Skin Deep
Sometime before my grandma died, my emotions -actually the depth of my emotions took a vacation. For awhile I attributed it to a sub-conscious trigger for sanity preservation. Dealing with Rick’s death, battling the police dept, my grandpa’s near fatal heart failure, and half a dozen other mind bending events… then my grandmother fell ill. Sub-conscious sees the blazing red “overload warning” light and shut me down before I spontaneously combusted.
At the time I was just grateful to not feel anything. And when I’m on more stable ground, the sub-c will flip me back on.

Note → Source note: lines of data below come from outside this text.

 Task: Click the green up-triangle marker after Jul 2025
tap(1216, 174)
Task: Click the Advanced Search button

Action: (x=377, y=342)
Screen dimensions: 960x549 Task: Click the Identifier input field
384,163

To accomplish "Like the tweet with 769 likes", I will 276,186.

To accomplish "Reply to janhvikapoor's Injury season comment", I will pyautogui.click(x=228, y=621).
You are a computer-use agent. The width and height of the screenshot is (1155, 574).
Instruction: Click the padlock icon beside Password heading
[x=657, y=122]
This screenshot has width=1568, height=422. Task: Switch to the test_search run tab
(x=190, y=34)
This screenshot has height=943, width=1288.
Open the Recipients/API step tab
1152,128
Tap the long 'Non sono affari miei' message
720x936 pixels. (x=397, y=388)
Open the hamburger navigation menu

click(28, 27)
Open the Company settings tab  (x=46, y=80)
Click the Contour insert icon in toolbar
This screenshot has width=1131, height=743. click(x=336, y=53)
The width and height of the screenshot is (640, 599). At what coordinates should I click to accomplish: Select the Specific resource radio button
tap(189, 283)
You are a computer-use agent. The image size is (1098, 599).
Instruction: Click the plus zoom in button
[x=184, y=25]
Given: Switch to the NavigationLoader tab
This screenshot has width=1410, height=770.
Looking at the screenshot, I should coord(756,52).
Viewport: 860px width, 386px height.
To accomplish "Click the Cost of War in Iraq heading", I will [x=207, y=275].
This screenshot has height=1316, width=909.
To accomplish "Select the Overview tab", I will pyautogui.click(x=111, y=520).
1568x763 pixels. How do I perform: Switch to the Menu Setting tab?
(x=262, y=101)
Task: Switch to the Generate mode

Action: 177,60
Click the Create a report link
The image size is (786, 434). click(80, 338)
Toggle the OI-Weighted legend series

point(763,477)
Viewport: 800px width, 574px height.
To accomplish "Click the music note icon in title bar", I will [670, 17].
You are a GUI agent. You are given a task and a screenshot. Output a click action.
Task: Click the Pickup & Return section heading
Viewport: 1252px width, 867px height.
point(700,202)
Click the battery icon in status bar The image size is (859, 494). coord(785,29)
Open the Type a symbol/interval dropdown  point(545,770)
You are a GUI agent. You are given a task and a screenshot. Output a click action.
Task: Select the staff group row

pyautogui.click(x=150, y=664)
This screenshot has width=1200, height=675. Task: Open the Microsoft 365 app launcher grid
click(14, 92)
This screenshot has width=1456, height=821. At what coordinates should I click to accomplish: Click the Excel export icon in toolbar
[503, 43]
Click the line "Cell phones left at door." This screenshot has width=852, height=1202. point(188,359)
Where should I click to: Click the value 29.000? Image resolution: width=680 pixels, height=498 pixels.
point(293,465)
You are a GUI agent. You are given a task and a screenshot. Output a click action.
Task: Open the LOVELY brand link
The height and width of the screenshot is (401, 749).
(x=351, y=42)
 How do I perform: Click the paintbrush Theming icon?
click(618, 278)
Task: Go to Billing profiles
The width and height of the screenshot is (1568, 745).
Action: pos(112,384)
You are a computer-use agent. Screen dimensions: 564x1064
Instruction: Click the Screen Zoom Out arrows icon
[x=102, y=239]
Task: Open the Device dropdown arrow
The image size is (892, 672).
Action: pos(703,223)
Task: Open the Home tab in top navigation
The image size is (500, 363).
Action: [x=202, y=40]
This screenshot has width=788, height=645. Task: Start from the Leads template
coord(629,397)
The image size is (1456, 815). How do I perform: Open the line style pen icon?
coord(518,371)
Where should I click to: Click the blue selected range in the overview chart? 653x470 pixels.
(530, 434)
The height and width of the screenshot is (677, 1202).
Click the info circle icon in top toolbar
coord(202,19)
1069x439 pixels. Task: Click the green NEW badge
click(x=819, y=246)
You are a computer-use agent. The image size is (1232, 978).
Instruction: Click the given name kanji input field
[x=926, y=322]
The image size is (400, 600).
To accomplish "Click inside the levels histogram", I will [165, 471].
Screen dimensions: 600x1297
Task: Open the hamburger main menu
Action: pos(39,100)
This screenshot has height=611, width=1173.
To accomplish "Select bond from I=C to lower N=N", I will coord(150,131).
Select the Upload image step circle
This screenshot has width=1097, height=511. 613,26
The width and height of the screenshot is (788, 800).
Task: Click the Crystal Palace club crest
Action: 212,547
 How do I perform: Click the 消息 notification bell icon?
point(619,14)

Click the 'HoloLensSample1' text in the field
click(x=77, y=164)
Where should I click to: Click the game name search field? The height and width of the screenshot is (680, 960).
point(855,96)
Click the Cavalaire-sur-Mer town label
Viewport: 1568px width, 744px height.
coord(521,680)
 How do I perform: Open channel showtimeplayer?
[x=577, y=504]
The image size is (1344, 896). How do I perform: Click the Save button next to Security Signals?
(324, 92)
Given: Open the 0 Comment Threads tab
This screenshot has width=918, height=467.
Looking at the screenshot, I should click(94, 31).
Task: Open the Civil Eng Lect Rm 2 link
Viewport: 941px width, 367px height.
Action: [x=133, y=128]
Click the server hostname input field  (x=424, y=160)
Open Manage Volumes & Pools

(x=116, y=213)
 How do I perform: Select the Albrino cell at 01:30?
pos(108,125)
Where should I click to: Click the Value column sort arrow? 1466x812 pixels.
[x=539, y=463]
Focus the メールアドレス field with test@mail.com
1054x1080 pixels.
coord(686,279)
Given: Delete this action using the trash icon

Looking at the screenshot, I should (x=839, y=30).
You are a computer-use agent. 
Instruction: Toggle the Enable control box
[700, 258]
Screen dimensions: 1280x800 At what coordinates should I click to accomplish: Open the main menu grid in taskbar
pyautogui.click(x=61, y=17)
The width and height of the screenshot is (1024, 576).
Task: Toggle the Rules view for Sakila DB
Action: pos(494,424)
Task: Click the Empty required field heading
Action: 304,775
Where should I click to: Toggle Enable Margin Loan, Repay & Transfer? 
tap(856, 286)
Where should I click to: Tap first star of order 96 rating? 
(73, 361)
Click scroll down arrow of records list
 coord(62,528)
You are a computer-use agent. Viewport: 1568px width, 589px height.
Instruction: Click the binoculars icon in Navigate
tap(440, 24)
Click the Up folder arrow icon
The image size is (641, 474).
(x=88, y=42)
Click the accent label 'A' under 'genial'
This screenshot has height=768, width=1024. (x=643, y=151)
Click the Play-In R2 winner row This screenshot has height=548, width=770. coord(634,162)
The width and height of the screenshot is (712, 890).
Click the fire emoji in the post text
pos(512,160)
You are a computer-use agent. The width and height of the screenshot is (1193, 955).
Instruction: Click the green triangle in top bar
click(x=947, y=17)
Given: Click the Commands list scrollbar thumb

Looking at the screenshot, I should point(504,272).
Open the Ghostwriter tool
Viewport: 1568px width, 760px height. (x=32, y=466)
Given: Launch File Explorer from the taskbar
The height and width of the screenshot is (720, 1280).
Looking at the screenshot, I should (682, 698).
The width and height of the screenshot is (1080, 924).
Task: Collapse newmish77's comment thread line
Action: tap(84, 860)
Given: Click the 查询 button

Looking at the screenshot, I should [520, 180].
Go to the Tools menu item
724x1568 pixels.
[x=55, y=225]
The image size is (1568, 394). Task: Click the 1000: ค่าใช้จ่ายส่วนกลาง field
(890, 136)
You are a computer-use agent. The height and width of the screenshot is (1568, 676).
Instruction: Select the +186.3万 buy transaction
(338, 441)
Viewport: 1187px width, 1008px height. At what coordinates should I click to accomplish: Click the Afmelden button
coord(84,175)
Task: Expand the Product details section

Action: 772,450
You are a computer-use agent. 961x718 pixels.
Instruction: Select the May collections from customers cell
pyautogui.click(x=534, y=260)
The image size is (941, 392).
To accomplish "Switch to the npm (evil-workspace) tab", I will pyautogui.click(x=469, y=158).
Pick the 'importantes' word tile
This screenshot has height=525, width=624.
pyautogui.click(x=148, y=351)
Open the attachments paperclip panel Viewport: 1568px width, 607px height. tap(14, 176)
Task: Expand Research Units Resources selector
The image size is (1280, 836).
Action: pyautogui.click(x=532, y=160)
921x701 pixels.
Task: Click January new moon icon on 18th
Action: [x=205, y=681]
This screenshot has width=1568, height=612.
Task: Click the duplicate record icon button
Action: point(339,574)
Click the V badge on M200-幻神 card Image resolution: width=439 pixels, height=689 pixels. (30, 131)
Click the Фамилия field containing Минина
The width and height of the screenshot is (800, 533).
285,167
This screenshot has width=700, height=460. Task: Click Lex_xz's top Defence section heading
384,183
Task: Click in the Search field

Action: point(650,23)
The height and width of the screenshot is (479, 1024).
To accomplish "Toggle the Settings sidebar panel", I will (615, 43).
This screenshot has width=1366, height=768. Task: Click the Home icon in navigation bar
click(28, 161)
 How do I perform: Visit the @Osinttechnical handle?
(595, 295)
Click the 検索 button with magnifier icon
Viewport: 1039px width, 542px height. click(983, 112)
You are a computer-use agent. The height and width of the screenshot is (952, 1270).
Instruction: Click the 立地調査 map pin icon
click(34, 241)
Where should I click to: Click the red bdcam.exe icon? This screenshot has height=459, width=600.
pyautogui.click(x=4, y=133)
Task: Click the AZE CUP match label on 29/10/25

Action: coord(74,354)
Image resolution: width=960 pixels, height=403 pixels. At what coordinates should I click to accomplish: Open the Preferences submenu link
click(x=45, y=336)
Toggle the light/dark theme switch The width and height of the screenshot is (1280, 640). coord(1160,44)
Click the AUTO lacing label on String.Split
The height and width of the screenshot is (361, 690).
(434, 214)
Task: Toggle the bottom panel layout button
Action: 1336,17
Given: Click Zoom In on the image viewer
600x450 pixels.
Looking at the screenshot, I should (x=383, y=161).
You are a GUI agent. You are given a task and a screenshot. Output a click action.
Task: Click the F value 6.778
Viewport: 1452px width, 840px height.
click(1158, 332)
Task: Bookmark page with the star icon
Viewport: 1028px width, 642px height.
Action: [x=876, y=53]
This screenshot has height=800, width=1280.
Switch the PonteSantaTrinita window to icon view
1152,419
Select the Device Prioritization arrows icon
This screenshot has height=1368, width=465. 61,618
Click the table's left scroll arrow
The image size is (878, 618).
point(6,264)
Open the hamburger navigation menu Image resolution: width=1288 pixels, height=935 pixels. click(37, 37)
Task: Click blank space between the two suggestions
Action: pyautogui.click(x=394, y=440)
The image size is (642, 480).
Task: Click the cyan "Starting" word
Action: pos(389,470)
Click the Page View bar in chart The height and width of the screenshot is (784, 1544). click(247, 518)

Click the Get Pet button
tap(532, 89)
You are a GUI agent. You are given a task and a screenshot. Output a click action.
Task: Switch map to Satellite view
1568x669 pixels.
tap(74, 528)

It’s been quite awhile and I’ve experienced - no, not experienced - navigated a few highs and lows, didn’t feel much of anything either way. OK I thought - being aware my reset button hasn’t been reset will kick the sub-conscious into re-setting. Wrong again.
I don’t really miss feeling the depth of emotions. But- it’s probably not conducive to good overall health, and more importantly I don’t want it to have a negative effect on Hannah, my family, ….
even sought a “professional opinion/diagnosis” and it isn’t depression.
joy joy - another bland post by yours truly -but at least now you know why. :s
ya know, it’s one thing if my emotions wanna take a leave of absense, but I hope for all our sakes, they send my muse home ASAP.

You have that special touch when writing.
thank you.
(especially considering it feels like my muse is on permanent hiatus).